El nuevo presidente de Brasil, Michel Temer, al asumir en el cargo le ordenó a sus ministros que desmonten la tesis del “golpe” defendida por la ahora ex mandataria, ya que el recambio tuvo lugar “dentro del más estricto marco constitucional”.
“A quienes les digan golpistas, respondan golpistas son ustedes, que están en contra de la Constitución”, porque el proceso contra Rousseff fue hecho “dentro del más estricto marco constitucional”, declaró en su primer encuentro con su gabinete tras jurar el cargo ante el Congreso.

Disturbios.
Por otra parte, manifestantes que protestaban contra la destitución de la ex presidenta se enfrentaron anoche con policías en al menos cinco puntos de San Pablo sin que se reportaran víctimas ni detenidos.
Los protagonistas de los disturbios, la mayoría de ellos encapuchados, arrojaron piedras, bombas caseras y otros objetos a los uniformados y a edificios como el del Tribunal Regional del Trabajo y el de un cuerpo de bomberos.
También atacaron la sede del diario Folha de Sao Paulo, en cuyo frente pintaron consignas tales como “golpista”, y quemaron bolsas de basura.

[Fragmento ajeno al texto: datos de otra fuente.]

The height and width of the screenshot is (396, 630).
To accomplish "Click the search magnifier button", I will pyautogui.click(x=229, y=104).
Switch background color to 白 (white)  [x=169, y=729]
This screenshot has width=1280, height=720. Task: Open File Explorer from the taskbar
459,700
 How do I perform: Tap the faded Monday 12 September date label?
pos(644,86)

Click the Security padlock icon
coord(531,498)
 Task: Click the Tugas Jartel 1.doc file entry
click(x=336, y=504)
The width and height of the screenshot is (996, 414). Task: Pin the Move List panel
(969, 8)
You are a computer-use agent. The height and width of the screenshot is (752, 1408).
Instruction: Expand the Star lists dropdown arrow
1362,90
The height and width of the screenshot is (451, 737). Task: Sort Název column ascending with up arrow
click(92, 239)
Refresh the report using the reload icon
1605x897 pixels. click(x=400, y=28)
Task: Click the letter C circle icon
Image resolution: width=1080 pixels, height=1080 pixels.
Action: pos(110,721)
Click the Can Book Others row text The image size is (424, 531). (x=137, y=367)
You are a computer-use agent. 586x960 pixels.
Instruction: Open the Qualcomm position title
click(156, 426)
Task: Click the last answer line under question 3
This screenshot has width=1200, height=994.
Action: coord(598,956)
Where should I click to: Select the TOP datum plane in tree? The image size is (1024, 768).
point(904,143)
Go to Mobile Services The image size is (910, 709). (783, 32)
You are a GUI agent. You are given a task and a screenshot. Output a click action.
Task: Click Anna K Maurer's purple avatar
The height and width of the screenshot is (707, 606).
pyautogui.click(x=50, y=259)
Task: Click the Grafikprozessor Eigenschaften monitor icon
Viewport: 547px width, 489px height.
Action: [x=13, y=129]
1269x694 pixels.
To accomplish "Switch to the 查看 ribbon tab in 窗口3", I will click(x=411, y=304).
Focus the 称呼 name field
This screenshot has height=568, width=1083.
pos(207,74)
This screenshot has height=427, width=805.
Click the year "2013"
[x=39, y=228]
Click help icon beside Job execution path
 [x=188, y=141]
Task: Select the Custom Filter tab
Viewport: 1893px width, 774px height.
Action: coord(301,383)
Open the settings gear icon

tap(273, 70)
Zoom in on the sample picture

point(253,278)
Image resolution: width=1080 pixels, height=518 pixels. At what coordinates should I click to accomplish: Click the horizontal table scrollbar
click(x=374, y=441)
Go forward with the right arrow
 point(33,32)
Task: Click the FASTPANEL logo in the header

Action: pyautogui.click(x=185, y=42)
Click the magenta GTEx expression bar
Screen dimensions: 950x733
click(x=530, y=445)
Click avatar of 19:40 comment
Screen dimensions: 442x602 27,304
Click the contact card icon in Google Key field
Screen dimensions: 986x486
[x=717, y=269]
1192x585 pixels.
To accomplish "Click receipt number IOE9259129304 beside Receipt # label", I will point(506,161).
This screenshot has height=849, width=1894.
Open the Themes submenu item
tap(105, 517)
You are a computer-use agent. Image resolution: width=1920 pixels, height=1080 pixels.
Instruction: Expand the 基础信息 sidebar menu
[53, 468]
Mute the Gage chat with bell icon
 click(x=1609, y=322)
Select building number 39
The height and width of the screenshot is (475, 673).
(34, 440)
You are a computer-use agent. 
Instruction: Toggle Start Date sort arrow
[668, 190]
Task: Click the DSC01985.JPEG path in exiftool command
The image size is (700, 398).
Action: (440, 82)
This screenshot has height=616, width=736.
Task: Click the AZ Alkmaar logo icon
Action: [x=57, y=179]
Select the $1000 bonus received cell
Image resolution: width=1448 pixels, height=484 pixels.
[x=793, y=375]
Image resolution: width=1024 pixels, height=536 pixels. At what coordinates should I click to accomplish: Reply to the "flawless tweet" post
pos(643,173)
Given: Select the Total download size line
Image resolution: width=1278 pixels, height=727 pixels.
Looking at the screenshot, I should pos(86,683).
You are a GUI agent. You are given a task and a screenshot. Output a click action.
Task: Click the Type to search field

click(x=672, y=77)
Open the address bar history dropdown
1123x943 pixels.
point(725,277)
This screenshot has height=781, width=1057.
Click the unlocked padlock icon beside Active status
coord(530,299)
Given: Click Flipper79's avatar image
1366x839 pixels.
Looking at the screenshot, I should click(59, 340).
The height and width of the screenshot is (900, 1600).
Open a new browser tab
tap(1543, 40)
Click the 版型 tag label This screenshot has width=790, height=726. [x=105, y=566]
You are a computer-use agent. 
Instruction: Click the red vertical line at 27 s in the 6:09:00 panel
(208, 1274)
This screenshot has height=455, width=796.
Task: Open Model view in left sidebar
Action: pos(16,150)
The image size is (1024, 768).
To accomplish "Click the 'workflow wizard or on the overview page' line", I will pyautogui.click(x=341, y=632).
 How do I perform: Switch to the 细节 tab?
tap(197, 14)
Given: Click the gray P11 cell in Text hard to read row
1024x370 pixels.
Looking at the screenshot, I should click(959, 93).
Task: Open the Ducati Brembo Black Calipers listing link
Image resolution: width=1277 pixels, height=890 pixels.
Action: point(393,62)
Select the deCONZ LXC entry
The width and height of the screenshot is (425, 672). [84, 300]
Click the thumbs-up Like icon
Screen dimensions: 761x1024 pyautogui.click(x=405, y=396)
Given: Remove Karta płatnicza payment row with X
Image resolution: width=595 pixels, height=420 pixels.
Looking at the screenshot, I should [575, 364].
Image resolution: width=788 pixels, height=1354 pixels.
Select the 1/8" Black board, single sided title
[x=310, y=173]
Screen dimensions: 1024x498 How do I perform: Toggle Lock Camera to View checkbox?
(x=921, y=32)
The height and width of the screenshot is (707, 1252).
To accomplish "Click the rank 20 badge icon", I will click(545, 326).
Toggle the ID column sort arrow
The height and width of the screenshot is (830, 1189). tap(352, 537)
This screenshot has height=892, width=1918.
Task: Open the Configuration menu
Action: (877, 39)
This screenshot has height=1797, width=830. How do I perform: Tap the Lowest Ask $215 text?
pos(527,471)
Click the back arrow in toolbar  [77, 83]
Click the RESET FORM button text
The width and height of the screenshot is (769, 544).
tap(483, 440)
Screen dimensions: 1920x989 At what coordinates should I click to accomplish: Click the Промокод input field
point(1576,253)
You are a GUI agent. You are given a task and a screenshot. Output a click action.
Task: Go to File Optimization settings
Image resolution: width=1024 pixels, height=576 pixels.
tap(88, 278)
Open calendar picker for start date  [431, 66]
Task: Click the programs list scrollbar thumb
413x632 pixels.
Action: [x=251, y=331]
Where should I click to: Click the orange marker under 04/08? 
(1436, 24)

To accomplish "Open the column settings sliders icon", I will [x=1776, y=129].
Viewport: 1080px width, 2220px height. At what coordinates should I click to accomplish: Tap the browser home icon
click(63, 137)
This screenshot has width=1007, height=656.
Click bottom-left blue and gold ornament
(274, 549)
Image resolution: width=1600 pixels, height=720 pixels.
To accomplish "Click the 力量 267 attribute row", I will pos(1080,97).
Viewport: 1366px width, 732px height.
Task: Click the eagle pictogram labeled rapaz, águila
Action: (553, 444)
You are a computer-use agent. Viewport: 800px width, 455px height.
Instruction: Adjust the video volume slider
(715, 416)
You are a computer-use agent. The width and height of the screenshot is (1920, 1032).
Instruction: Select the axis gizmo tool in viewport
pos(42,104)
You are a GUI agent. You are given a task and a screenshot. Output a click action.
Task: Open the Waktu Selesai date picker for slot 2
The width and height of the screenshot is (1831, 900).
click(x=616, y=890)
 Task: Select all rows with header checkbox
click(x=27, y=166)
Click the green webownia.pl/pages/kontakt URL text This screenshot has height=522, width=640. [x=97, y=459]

El grueso de los manifestantes se identificó con agrupaciones estudiantiles y organizaciones sociales afines al Partido de los Trabajadores (PT) de Rousseff. La Policía Militar los repelió con gases lacrimógenos y bombas de estruendo. (Télam)

Repudio internacional
Venezuela retiró “definitivamente” a su embajador en Brasil y congeló sus relaciones con el gobierno de Michel Temer, al que considera surgido de un “golpe parlamentario”, al tiempo que Ecuador llamó a consultas a su encargado de negocios en Brasilia como señal de rechazo a la destitución de Dilma Rousseff.
A las reacciones de Venezuela y Ecuador se suman declaraciones de repudio al resultado del juicio político al que fue sometida Rousseff emitidas por los gobiernos de Cuba, Bolivia y Nicaragua.
Incluso, el presidente de Bolivia, Evo Morales, había adelantado que también convocaría al encargado de negocios de su país en Brasil si el resultado del juicio político era la destitución de la ahora ex presidenta de Brasil.
A su vez, la ex presidenta Cristina Fernández afirmó en su cuenta de twitter que “se consumó en Brasil el golpe institucional” y agregó que esto representa una “nueva forma de violentar la soberanía popular”.
Al respecto, Cristina escribió: “Nuestro corazón junto al pueblo brasileño. Dilma, Lula y los compañeros del PT”, sigla del Partido de los Trabajadores fundado por el ex presidente Luiz Lula da Silva. Y agregó: “América del sur otra vez laboratorio de la derecha más extrema”.
El CELS, en tanto, sostuvo en un comunicado que “la destitución de la presidenta electa de Brasil, Dilma Rousseff, votada por el Senado de ese país, implica un nuevo retroceso para las democracias de la región con consecuencias negativas para los derechos humanos del pueblo brasileño”.